Но старый Том Грисби бесстрастно сидел рядом, не вступая в контакт с боссом. На такой случай тоже были прописаны инструкции, и он тупо следовал им. Главное — безопасность.
Он опустил шторку на иллюминаторе и дал Нилу стакан воды. Нил выпил и откинулся на сиденье.
— Как же, как же там начиналось... «Отче наш, иже еси на небеси. Да святится имя твое...» Мальчик мой, как долго я ждал тебя, Лиз моя — царствие тебе небесное! — Нил закрыл глаза. — Лиз, дорогая, мы обязательно будем играть в шахматы на веранде, как ты мечтала.
Снотворное, которое дал охранник, проконсультировавшись с землей, начало действовать, и через несколько минут экипаж вздохнул спокойно. Том так и остался сидеть рядом. Только одно заставило его задуматься — на каком языке босс бредил. Перебрав весь свой запас иностранных слов, он решил, что на французском. «Надо заняться изучением, это может пригодиться», — помечтал Том, он не любил не понимать, что говорят люди в его присутствии...
Самолет начал снижаться, но Том разбудил Нила, только когда машина коснулась земли. Летчик, который давно уже служил у господина Баррена, был пилотом экстра-класса, да и погода на острове не создала никаких неприятностей при приземлении. Нил виновато пожал руку командиру и поспешно спустился по трапу к встречающим его незнакомцам, одетым, как и полагается, во все черное.
Еще издалека он увидел особняк, окруженный старым садом, явно специально посаженным, с претензией на регулярность, но сильно заросший. Вокруг царила тишина, никого из людей не было видно...
Нил первым нарушил молчание, которое с самого начала тяготило его.
— Мальчик... — Нил запнулся, и ему не дали закончить вопрос.
— Да, сэр, лорд Морвен младший прибудет завтра. Его родители уже подтвердили время прилета. Завтра утром они будут на острове, — адвокат Кауфманн говорил по-английски с чуть заметным акцентом.
Нил испуганно взглянул в лицо адвоката, но не решился ничего спросить. Несколько секунд он приходил в себя. Какие родители? Какой лорд? Все эти вопросы так и остались не заданными. Нил давно научился не спешить. Одно решение было уже принято: молчать и ждать. До приезда сына почти сутки, значит, будет время все выяснить.
Нила проводили в его комнату и пригласили к столу через четверть часа. После обеда, к которому даже привередливый Нил не смог предъявить претензий, адвокат пригласил его в кабинет, где передал ему ключ от сейфа, что оказалось тоже прописанным в инструкции, составленной хозяином перед кончиной.
Нил поймал себя на мысли, что с первой минуты чужой дом принял его как старого хозяина.

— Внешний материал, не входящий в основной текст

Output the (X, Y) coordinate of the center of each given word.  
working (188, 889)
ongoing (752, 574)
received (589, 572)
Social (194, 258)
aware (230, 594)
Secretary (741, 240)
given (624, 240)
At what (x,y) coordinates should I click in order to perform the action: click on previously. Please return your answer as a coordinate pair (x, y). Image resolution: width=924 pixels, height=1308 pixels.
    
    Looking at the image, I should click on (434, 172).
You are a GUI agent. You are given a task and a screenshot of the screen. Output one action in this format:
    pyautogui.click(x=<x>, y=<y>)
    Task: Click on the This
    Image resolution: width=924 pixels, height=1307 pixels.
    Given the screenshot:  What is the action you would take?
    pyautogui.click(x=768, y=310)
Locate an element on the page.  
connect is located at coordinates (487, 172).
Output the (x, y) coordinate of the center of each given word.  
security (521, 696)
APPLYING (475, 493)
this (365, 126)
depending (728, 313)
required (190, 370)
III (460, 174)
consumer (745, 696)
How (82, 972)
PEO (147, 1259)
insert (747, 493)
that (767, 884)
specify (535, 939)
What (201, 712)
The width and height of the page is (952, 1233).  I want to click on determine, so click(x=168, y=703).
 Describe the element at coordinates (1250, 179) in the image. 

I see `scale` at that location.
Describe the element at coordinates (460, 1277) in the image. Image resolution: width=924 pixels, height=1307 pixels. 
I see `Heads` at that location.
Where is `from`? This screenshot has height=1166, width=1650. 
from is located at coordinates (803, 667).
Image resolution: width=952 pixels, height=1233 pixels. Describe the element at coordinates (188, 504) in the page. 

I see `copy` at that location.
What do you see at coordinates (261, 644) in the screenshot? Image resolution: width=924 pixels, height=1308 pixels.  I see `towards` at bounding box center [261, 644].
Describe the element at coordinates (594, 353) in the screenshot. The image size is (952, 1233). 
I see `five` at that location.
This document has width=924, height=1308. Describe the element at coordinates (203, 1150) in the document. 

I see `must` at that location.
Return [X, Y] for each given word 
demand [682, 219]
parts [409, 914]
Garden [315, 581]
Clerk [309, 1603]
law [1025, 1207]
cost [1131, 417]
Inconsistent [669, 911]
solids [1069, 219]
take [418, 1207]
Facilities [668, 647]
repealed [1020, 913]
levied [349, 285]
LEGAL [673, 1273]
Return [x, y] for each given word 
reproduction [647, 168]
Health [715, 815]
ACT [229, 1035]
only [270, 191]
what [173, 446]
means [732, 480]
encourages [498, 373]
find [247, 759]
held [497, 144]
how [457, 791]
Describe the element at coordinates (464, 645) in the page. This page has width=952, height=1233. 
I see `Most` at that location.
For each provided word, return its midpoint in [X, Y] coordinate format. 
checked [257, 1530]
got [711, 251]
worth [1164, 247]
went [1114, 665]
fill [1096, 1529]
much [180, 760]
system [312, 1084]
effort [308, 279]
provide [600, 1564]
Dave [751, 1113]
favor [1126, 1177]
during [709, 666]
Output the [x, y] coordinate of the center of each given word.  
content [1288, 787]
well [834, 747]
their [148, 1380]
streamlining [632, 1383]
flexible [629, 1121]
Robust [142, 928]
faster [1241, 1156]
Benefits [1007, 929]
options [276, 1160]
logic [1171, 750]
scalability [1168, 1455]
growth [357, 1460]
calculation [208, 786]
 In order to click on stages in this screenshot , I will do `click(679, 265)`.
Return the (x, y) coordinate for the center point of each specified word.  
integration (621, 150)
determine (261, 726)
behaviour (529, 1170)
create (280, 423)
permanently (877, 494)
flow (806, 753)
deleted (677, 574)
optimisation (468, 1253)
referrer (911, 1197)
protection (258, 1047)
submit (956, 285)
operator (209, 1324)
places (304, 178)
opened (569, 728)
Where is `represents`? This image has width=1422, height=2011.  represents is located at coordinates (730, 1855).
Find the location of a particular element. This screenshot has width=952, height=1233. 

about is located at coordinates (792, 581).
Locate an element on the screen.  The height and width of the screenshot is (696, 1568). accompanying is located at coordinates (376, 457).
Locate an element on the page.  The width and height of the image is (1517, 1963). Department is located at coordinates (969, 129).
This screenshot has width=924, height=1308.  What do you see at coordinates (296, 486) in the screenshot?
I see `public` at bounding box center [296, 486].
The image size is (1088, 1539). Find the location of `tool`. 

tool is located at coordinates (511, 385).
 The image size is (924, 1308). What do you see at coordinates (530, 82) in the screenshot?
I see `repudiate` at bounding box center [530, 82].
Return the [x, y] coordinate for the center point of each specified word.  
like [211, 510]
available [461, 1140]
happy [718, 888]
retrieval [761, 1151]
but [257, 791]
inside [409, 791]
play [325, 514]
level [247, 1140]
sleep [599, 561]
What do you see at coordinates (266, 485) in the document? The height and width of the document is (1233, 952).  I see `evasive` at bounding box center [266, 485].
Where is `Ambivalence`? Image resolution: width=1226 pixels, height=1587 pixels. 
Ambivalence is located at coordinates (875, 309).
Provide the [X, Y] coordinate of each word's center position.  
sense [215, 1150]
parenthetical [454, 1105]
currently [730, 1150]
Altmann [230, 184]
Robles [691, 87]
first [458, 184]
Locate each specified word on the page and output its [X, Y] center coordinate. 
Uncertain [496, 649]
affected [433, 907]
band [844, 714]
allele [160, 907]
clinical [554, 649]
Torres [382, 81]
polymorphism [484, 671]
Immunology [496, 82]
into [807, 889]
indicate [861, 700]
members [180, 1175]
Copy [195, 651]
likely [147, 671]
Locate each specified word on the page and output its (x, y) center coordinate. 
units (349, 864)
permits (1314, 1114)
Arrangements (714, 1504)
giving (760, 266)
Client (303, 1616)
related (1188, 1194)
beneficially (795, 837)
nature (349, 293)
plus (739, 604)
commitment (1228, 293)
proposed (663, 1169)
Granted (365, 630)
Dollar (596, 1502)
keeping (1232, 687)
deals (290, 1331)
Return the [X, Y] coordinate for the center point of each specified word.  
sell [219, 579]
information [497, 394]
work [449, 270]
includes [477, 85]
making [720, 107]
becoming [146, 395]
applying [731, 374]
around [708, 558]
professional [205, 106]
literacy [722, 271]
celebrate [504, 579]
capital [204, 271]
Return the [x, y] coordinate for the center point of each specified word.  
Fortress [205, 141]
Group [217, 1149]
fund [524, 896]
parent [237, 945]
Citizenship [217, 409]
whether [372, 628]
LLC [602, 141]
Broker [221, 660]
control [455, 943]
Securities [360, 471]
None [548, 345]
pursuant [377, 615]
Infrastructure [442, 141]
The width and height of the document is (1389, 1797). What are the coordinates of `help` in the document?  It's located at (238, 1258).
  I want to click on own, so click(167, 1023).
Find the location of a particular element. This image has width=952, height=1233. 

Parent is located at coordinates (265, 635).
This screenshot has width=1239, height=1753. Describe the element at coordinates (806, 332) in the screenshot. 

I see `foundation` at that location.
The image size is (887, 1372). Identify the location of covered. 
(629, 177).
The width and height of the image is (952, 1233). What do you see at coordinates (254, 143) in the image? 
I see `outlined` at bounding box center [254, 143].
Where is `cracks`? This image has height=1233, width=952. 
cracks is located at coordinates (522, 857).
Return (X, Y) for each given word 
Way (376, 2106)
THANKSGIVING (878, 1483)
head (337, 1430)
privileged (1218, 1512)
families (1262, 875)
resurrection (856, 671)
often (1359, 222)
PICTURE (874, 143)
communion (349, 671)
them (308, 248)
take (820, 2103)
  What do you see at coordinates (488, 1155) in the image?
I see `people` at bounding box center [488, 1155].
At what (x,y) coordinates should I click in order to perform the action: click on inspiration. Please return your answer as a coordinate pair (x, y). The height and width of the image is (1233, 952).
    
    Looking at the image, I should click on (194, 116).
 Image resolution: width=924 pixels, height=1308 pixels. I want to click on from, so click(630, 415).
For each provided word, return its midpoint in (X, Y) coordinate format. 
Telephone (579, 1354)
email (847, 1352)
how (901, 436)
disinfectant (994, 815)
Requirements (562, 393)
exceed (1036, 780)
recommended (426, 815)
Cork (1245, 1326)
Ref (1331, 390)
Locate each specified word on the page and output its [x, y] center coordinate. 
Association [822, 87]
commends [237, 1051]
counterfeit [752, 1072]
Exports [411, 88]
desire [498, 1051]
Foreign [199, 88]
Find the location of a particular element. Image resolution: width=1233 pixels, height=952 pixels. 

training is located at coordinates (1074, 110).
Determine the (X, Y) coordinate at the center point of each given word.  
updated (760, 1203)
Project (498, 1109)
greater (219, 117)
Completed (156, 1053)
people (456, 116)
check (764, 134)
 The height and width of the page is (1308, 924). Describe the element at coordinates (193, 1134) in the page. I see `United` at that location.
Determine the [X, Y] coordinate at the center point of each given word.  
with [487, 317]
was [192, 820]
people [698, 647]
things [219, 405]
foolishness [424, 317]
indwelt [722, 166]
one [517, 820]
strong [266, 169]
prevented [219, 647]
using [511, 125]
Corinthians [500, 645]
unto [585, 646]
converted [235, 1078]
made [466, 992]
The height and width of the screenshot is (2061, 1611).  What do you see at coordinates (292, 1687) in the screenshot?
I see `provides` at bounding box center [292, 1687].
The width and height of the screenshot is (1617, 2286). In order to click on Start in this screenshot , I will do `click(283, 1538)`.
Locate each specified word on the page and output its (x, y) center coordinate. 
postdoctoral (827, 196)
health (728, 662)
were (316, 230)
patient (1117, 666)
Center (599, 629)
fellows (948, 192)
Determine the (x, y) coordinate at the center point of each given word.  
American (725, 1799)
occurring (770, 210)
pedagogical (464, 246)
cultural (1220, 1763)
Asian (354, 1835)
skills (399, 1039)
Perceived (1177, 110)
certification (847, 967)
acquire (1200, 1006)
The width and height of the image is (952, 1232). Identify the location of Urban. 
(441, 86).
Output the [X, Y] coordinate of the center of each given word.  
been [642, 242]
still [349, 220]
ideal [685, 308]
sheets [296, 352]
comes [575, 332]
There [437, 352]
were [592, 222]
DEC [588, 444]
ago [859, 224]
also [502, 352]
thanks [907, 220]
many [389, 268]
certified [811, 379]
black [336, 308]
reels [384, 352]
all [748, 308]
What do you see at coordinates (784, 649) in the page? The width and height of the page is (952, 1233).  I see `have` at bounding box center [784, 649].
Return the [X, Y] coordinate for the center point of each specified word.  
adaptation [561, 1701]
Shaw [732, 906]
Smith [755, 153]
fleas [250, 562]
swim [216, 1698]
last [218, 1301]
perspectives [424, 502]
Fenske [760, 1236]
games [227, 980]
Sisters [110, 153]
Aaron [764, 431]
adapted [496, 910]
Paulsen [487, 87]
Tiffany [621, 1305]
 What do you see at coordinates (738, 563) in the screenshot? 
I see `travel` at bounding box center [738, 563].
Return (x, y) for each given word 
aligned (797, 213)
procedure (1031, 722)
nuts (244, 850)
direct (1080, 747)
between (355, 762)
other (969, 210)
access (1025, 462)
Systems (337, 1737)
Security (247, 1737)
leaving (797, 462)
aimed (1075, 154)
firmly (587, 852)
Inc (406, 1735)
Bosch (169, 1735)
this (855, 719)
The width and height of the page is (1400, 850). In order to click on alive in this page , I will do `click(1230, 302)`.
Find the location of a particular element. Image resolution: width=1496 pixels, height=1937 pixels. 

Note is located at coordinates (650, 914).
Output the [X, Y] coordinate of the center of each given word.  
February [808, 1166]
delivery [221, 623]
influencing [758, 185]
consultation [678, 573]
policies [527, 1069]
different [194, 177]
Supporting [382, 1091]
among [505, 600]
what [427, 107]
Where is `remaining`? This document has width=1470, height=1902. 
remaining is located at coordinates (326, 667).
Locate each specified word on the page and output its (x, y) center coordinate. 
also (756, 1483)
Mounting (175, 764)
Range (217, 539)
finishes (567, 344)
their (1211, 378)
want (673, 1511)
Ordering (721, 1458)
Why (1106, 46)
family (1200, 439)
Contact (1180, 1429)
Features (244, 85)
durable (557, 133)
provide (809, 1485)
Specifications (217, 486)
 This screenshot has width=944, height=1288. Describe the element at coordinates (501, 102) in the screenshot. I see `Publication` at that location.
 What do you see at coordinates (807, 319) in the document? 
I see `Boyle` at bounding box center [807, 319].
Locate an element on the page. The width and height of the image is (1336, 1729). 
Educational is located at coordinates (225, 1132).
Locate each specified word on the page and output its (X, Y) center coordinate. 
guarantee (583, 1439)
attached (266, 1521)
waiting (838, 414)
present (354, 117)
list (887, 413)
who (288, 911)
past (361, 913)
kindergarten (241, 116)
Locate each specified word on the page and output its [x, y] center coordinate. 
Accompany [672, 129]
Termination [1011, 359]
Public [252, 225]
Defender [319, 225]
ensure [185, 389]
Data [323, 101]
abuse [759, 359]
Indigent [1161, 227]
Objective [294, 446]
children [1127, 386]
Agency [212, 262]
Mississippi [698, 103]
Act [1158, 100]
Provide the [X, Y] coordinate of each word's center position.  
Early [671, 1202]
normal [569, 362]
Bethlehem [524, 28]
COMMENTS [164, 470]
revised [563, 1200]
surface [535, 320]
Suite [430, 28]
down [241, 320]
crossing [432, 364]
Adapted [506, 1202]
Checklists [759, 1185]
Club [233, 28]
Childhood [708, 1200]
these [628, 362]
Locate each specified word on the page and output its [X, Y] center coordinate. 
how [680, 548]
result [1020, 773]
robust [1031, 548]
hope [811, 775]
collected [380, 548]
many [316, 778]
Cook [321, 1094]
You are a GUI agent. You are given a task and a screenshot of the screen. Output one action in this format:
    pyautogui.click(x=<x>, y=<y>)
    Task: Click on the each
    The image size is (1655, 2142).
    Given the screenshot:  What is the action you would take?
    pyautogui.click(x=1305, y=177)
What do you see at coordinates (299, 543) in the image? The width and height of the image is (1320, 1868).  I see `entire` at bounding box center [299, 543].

Даже запахи казались ему знакомыми, вещи не удивляли своей историей, а прислуга не смотрела на него специально вежливо. Нил положил ключ от сейфа в карман и обратился к адвокату с просьбой осмотреть дом.
— Здесь теперь вы хозяин, поэтому делайте все, что посчитаете нужным. Комнаты все открыты, гараж и водитель в вашем распоряжении. Протокол церемонии у распорядителя. Вам его представят после ужина, который будет ровно в восемь, если вы не возражаете. Напитки все в баре, будьте как дома, что и соответствует настоящему положению дел. Ваши сопровождающие размещены во флигеле для гостей, все необходимое им уже предоставлено. Телефон и компьютер в вашем распоряжении. А пока я должен заняться приготовлением к печальной процедуре, с вашего позволения.
Адвокат поклонился и вышел, оставив Нила самого решать, с чего начать распутывать клубок тайн.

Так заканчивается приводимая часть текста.